**Extracted data:**
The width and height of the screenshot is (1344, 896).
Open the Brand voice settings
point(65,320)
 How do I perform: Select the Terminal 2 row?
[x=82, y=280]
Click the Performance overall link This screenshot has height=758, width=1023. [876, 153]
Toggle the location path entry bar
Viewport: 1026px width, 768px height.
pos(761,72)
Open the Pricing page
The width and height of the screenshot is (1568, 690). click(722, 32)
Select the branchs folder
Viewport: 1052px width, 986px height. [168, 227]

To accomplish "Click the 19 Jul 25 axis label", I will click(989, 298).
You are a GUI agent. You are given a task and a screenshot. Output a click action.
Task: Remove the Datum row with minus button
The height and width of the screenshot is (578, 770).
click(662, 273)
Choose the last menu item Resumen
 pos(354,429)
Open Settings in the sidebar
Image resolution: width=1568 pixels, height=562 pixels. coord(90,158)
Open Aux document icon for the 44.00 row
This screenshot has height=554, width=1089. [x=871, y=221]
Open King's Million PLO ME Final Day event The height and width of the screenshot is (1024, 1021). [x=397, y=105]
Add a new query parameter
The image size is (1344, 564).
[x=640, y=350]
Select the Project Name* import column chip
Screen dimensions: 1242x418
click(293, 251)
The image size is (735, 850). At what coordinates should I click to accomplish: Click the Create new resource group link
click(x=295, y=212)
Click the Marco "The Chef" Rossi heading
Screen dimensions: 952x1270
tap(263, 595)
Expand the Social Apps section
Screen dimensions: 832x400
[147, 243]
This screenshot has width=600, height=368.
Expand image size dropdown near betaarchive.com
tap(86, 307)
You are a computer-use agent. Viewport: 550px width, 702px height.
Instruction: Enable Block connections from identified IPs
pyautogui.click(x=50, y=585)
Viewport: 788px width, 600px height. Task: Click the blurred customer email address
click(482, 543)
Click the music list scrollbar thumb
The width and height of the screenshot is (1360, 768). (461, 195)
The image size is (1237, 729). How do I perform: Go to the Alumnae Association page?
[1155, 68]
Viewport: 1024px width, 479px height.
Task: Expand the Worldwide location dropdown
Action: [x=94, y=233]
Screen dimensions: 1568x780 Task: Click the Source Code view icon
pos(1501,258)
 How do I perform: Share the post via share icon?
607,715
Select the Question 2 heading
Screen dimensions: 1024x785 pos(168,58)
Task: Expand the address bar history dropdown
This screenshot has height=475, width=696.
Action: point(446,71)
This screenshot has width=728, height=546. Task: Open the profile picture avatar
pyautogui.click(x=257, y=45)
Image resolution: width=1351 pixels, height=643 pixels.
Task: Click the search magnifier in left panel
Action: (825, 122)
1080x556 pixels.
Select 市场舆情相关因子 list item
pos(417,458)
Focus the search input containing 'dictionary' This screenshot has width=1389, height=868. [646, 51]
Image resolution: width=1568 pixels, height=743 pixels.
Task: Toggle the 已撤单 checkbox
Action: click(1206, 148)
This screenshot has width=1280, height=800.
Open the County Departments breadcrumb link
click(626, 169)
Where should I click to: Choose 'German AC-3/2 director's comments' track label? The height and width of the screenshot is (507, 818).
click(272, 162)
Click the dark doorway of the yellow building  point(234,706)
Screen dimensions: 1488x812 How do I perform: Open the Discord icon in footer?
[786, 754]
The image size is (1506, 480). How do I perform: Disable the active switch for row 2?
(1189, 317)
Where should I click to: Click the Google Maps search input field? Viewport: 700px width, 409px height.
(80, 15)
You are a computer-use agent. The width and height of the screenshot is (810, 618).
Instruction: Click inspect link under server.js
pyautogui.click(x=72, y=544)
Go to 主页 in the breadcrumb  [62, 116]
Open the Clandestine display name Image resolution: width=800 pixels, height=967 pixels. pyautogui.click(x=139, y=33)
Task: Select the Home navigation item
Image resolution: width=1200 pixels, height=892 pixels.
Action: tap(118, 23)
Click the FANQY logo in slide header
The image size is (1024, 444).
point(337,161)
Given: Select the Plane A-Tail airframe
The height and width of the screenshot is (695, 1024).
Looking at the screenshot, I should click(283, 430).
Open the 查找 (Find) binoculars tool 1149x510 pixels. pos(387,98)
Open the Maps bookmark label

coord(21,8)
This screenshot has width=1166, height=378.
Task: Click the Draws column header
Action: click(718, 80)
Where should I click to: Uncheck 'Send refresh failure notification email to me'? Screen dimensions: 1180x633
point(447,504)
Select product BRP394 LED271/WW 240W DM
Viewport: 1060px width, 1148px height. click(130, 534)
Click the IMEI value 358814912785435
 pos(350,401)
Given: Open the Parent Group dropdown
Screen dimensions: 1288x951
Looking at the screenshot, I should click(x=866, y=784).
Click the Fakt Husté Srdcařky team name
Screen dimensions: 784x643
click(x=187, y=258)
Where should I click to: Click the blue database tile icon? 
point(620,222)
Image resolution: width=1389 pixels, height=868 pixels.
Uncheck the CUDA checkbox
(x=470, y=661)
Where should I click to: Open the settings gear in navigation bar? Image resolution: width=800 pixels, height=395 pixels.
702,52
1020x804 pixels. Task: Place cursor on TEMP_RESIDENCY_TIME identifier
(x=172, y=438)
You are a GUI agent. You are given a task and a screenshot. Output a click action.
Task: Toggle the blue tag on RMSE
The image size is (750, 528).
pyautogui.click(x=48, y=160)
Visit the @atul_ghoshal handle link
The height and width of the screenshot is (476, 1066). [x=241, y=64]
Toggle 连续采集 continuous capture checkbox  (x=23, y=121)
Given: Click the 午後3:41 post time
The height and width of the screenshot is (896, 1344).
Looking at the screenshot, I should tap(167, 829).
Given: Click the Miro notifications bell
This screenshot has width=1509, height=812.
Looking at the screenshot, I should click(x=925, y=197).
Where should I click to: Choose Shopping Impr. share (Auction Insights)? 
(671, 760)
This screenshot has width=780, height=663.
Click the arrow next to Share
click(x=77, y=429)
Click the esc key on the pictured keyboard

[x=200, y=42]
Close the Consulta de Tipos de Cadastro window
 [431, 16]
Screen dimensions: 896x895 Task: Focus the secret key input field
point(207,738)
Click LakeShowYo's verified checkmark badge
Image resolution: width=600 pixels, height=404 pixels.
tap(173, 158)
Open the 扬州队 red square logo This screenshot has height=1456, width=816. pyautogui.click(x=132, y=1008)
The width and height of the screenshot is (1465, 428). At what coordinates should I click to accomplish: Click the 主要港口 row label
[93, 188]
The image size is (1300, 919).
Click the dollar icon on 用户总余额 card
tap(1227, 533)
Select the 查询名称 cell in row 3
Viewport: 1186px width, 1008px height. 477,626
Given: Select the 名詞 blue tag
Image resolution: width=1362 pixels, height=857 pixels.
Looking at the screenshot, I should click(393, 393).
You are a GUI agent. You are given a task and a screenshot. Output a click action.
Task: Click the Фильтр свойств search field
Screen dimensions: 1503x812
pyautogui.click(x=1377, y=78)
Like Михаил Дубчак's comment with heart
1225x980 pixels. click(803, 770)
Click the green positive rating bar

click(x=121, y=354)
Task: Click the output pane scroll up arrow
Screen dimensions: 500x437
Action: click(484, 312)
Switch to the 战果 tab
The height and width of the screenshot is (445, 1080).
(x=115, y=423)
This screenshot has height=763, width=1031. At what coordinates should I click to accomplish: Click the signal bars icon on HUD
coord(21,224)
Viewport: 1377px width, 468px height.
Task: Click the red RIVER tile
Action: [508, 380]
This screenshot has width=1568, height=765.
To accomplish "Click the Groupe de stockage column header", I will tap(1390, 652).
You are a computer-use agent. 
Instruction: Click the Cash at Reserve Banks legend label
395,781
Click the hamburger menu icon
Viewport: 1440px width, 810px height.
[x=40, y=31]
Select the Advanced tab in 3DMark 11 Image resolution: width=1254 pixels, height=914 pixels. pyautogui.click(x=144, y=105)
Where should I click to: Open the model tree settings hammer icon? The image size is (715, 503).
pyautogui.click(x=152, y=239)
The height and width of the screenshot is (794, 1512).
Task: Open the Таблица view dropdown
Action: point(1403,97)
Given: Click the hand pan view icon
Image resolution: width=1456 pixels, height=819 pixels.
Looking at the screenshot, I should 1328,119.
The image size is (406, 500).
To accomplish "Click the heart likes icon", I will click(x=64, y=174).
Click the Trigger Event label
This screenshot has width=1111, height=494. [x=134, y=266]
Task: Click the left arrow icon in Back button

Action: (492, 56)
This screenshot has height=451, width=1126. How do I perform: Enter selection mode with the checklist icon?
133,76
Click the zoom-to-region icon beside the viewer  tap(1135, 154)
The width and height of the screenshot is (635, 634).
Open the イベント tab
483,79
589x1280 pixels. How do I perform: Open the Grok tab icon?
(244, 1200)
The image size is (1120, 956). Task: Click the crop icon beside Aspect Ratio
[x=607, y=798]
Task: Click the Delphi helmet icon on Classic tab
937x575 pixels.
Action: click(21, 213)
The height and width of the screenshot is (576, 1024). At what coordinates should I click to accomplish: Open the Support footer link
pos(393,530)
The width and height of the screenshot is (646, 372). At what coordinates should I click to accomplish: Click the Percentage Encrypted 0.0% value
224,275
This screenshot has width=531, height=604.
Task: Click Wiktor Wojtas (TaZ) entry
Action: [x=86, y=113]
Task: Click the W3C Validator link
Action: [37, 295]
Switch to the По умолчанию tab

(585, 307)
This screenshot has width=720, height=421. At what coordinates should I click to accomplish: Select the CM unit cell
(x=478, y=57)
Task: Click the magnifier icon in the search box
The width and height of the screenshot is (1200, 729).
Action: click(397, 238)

**Instructions to follow:** The line with "Toggle the location path entry bar" is the last to include; transcribe exactly every line from the top of the material above down to it.

**Result of this task:**
The width and height of the screenshot is (1344, 896).
Open the Brand voice settings
point(65,320)
 How do I perform: Select the Terminal 2 row?
[x=82, y=280]
Click the Performance overall link This screenshot has height=758, width=1023. [876, 153]
Toggle the location path entry bar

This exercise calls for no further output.